Work order
Determine how many lines in the records below contain "computer", then state that number alone.

[Provided information Boundary: Start]

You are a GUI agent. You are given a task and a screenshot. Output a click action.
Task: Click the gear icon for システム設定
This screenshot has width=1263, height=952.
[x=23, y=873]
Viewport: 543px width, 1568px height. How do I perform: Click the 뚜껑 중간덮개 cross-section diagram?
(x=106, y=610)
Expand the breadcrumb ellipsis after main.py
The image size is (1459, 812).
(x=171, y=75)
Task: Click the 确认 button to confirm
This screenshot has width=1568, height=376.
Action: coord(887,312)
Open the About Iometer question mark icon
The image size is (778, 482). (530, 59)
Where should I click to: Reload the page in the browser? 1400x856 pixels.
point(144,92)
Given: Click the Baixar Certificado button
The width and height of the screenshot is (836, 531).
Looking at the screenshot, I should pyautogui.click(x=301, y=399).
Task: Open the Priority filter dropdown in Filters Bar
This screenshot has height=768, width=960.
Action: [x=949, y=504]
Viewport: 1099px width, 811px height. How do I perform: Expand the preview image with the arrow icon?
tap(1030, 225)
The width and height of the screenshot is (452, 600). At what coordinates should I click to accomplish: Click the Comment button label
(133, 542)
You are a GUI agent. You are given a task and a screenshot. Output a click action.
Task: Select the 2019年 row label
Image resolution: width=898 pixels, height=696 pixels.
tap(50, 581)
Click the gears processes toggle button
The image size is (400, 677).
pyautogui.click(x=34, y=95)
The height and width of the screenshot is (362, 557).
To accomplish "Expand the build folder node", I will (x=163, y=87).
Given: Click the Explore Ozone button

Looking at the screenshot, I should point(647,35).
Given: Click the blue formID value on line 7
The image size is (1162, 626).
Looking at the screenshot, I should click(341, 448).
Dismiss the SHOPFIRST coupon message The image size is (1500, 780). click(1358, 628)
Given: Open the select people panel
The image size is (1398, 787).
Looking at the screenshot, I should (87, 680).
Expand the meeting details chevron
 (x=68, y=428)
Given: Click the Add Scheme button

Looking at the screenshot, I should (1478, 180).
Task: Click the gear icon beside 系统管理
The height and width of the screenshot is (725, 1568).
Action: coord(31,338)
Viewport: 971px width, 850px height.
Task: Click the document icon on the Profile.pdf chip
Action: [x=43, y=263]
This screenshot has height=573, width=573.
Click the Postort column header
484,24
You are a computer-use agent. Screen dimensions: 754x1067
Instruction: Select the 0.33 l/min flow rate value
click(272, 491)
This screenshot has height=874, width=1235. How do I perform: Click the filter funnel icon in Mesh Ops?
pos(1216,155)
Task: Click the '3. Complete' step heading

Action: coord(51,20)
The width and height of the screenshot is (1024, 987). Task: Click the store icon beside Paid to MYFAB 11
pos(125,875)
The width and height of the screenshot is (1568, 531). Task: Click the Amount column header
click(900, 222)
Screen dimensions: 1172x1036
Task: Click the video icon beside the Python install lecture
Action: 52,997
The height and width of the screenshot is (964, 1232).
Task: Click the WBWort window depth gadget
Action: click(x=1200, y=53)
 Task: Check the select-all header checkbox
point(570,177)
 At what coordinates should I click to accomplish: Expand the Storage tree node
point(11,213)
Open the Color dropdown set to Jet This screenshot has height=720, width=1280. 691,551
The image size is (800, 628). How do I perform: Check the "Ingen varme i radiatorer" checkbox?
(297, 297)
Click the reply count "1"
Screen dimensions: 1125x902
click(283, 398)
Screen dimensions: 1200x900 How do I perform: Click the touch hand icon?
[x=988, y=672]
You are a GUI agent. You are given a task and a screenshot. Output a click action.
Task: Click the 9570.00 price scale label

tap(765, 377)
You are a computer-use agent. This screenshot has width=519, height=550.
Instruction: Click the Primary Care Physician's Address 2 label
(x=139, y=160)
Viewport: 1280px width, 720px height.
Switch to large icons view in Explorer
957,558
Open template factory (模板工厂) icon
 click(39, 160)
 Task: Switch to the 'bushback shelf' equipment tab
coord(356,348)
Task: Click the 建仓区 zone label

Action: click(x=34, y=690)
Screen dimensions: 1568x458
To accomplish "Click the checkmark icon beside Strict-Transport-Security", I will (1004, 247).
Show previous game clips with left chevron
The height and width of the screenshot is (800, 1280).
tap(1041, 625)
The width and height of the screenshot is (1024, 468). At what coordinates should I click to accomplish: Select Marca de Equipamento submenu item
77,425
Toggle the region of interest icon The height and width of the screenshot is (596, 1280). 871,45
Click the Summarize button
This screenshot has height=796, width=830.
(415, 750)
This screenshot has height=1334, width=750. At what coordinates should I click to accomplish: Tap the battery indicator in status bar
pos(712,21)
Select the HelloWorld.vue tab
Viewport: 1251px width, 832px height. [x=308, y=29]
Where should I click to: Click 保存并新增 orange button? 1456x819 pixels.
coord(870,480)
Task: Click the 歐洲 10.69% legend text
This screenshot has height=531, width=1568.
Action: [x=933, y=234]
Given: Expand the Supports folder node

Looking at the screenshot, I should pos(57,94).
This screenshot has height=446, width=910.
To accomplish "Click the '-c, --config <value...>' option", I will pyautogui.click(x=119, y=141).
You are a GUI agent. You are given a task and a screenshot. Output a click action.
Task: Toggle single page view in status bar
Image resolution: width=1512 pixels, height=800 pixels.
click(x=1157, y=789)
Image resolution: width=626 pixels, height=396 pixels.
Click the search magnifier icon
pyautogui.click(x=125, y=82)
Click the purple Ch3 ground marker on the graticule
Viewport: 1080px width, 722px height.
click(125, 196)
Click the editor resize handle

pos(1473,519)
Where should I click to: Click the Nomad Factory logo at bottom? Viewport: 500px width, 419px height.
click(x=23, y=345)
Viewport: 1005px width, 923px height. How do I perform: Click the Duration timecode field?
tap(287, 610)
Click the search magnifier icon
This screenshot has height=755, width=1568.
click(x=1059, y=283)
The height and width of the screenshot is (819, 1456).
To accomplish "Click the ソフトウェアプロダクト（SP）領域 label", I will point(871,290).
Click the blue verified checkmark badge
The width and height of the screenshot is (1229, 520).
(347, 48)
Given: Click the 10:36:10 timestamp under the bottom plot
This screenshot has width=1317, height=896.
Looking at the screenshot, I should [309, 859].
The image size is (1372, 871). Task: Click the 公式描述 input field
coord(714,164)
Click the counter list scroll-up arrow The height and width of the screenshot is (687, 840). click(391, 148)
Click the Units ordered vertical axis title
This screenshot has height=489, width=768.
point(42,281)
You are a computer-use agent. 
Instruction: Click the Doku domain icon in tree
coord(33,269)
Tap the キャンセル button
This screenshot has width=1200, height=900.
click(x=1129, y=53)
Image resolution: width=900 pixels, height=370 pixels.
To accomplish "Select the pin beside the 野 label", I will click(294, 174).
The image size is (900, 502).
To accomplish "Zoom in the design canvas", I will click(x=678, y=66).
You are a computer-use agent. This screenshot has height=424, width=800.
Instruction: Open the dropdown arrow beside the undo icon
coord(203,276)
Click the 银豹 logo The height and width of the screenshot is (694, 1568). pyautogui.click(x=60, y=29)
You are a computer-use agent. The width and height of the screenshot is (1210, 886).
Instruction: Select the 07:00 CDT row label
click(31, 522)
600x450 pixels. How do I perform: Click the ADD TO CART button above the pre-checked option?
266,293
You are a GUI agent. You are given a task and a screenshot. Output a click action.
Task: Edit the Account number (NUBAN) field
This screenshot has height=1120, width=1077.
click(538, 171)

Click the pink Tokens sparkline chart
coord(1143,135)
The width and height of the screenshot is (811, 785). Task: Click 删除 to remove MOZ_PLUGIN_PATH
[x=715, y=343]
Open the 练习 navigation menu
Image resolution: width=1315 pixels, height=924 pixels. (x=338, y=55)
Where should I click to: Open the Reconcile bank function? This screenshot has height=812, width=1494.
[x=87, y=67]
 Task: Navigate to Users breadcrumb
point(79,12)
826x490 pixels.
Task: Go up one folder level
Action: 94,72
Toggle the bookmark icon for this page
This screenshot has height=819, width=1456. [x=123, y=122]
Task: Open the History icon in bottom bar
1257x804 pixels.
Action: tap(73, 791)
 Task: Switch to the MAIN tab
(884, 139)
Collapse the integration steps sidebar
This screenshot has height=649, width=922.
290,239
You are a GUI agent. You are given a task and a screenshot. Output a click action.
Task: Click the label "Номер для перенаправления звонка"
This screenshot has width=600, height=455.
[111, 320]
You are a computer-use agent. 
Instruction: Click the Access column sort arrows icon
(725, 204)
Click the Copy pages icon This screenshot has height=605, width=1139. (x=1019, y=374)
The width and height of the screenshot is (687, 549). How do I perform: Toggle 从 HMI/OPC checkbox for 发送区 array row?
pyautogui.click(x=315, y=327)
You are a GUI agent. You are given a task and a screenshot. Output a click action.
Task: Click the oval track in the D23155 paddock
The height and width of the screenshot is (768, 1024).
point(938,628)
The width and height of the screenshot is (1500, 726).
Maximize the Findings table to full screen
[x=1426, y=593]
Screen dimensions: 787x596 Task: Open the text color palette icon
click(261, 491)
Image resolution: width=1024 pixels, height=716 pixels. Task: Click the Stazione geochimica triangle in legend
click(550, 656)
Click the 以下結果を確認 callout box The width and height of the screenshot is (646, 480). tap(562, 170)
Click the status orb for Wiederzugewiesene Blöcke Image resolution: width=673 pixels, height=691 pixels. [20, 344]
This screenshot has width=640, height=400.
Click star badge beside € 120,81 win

[Provided information Boundary: End]

Your solution
6